**Prompt 1**:
In the R functions tutorial, which function puts the same constant into long vectors?
**Prompt 2**:
Report how many lines of the entries contain the string "checkbox", counting only matches with the same case. Give the number alone.

**Passage to read**:
## begin

Use the seq function to go from 0 up to 5 in steps of 0.5:
seq(0,5,0.5)
E.g.
Sequencing downwards from 5 down to 0 in steps of 0.5:
seq(5,0,-.5)
22: Generating Repeated Sequence
The rep() (or repeat) function puts the same constant into long vectors. The call form is rep(x,times).
x <- rep(6,4)
rep(c(11,12,13),3)
rep(1:2,3)
rep(c(11,12,13),each=2)
23: Identifying Missing Values
Syntax:-
mean (vector name, na.rm=T)
is.na(vector name)
Missing values are a cause of concern and can be dealt accordingly
Suppose we have a vector
a<-c(NA,11,12,NA,NA)
To handle the missing values, using the na.rm=TRUE argument
E.g.
mean (a,na.rm=T)
To check for the location of missing values within a vector, use the function is.na(x)
E.g.
which(is.na(a))
To convert the NA to 0, use the ifelse function:
E.g.
ifelse(is.na(a),0,a)
24: Sorting, Ranking & Ordering
For example:
sales<-c(100,50,75,150,200,25)
Now apply the three different functions to the vector called sales
rank<-rank(sales)
sorted<-sort(sales)
25: Dataframe
Syntax:- Vector name <- data.frame(vector1,vector2,vector3,..)
Make a dataframe using the four vectors:
E.g.
view <-Data.frame(Sales,Ranks,Sorted,Ordered)
26: Using sprintf
Syntax: sprintf(“ %d,vector1,operation on vector”)
This function assembles a string from the parts in a formatted manner.
E.g.
i <- 2
s <- sprintf(“the cube of %d is %d”,i,i^3)
s
27: Character Strings
In R, character strings are also defined in double quotations:
a<-“hello”
b<-“55”
Numbers can be characters (as in b, above), but characters cannot be numbers.
To amalgamate strings into vectors of character information:
c(a,b)
28: length VS nchar
Syntax: –
length(vector name)
nchar(vector name)

## end

**Raw data**:

## begin

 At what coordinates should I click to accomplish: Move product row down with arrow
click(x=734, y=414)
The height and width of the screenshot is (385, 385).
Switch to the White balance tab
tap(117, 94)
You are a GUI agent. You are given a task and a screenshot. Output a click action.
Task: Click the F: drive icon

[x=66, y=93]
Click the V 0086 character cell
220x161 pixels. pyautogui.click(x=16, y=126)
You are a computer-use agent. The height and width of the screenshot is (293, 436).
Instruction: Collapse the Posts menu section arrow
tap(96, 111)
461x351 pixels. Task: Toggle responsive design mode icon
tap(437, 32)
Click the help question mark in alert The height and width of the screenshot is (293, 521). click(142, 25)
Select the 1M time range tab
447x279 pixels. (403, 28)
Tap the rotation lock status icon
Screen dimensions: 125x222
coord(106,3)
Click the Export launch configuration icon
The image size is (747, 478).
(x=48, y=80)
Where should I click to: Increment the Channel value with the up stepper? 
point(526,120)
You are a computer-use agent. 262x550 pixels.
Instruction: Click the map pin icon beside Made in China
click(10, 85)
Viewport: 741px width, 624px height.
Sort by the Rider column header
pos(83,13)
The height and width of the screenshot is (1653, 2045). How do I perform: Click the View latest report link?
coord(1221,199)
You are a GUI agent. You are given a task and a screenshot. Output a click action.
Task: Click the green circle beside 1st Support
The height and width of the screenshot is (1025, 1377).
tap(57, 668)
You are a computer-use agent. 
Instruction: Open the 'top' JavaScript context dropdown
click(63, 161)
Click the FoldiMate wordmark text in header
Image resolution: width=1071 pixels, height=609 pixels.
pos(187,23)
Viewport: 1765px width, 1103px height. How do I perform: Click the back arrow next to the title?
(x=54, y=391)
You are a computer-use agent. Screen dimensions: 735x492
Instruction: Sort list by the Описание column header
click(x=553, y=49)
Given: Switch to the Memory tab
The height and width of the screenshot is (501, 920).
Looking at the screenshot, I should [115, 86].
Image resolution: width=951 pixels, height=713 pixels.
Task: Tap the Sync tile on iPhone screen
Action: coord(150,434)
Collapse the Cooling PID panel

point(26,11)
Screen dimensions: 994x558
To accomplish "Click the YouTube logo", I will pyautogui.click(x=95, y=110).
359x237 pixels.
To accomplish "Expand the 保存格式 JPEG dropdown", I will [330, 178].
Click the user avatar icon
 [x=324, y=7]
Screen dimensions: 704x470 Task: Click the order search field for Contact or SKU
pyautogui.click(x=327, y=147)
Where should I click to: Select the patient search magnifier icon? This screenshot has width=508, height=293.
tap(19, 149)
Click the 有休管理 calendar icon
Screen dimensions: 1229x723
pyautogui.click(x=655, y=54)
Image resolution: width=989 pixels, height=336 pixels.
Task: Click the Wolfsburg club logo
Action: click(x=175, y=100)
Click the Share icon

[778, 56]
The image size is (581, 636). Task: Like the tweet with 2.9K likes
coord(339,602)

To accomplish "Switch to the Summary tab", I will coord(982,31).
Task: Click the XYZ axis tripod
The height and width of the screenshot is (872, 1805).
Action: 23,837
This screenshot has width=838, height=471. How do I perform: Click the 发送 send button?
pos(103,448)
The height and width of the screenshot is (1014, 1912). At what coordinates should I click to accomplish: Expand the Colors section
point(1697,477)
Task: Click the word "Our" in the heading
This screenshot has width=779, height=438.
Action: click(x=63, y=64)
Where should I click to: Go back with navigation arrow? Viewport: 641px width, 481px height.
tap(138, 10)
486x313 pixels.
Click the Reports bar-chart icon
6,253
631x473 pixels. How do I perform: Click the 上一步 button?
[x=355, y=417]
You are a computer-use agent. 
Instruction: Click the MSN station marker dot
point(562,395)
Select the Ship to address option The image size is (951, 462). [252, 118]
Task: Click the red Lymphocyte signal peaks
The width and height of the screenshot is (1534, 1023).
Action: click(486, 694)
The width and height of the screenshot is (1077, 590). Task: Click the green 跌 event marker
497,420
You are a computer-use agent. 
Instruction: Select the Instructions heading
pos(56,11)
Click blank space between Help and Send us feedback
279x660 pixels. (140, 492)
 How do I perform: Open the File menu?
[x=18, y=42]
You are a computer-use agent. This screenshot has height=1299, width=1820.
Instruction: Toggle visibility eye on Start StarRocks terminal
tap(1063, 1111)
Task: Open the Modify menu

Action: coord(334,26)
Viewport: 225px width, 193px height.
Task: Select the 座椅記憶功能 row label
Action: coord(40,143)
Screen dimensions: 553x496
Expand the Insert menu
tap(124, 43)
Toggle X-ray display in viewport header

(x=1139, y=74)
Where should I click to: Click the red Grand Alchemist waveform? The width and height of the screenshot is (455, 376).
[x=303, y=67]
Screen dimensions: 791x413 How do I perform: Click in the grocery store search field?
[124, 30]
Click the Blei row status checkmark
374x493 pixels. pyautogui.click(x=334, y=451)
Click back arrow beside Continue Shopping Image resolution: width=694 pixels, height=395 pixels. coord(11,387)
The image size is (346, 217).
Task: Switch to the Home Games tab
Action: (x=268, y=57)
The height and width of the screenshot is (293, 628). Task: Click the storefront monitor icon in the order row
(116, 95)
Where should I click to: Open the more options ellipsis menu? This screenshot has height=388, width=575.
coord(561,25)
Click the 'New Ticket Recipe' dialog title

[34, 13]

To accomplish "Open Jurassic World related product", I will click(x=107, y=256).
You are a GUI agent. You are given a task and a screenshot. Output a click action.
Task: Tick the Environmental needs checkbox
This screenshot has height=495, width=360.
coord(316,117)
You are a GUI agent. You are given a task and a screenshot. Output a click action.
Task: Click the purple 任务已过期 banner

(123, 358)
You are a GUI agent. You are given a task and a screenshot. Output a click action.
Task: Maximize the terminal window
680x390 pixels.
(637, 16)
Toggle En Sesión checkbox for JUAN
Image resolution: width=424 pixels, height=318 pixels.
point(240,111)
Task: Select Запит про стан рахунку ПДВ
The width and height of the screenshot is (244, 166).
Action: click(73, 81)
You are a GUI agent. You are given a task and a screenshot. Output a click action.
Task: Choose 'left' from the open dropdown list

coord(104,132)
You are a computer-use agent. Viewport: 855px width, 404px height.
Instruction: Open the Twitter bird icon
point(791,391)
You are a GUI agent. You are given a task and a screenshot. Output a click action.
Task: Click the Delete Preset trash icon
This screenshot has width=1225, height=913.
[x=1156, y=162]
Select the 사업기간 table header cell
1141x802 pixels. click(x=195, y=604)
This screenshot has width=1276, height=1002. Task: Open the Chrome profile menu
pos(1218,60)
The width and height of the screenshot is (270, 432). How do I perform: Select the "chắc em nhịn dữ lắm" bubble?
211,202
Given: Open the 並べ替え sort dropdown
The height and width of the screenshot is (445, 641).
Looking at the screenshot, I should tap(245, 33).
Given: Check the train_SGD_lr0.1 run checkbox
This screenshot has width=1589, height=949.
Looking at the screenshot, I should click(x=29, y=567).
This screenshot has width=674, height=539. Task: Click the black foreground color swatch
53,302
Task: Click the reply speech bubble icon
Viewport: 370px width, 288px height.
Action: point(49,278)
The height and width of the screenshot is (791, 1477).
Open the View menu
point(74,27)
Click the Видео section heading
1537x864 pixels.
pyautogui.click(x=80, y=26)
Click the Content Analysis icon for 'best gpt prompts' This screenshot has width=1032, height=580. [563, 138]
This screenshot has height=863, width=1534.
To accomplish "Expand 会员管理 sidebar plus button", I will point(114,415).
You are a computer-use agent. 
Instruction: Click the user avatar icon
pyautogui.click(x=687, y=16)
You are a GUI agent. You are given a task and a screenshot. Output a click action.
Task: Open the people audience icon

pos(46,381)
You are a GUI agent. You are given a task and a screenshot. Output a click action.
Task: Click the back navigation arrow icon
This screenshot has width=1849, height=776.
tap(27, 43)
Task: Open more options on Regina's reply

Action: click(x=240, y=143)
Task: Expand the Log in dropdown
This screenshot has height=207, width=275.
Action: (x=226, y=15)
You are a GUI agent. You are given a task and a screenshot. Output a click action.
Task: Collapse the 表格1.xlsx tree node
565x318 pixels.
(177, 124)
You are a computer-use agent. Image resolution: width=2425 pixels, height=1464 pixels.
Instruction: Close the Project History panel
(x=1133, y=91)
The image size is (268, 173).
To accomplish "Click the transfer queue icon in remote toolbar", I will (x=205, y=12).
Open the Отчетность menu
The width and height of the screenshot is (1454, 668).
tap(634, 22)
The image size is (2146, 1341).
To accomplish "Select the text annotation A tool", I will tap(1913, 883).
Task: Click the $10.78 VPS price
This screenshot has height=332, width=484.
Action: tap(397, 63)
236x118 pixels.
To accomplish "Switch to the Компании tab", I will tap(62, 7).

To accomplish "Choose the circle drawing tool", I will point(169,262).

## end

**Full answer 1**:
The rep() (or repeat) function.

**Full answer 2**:
3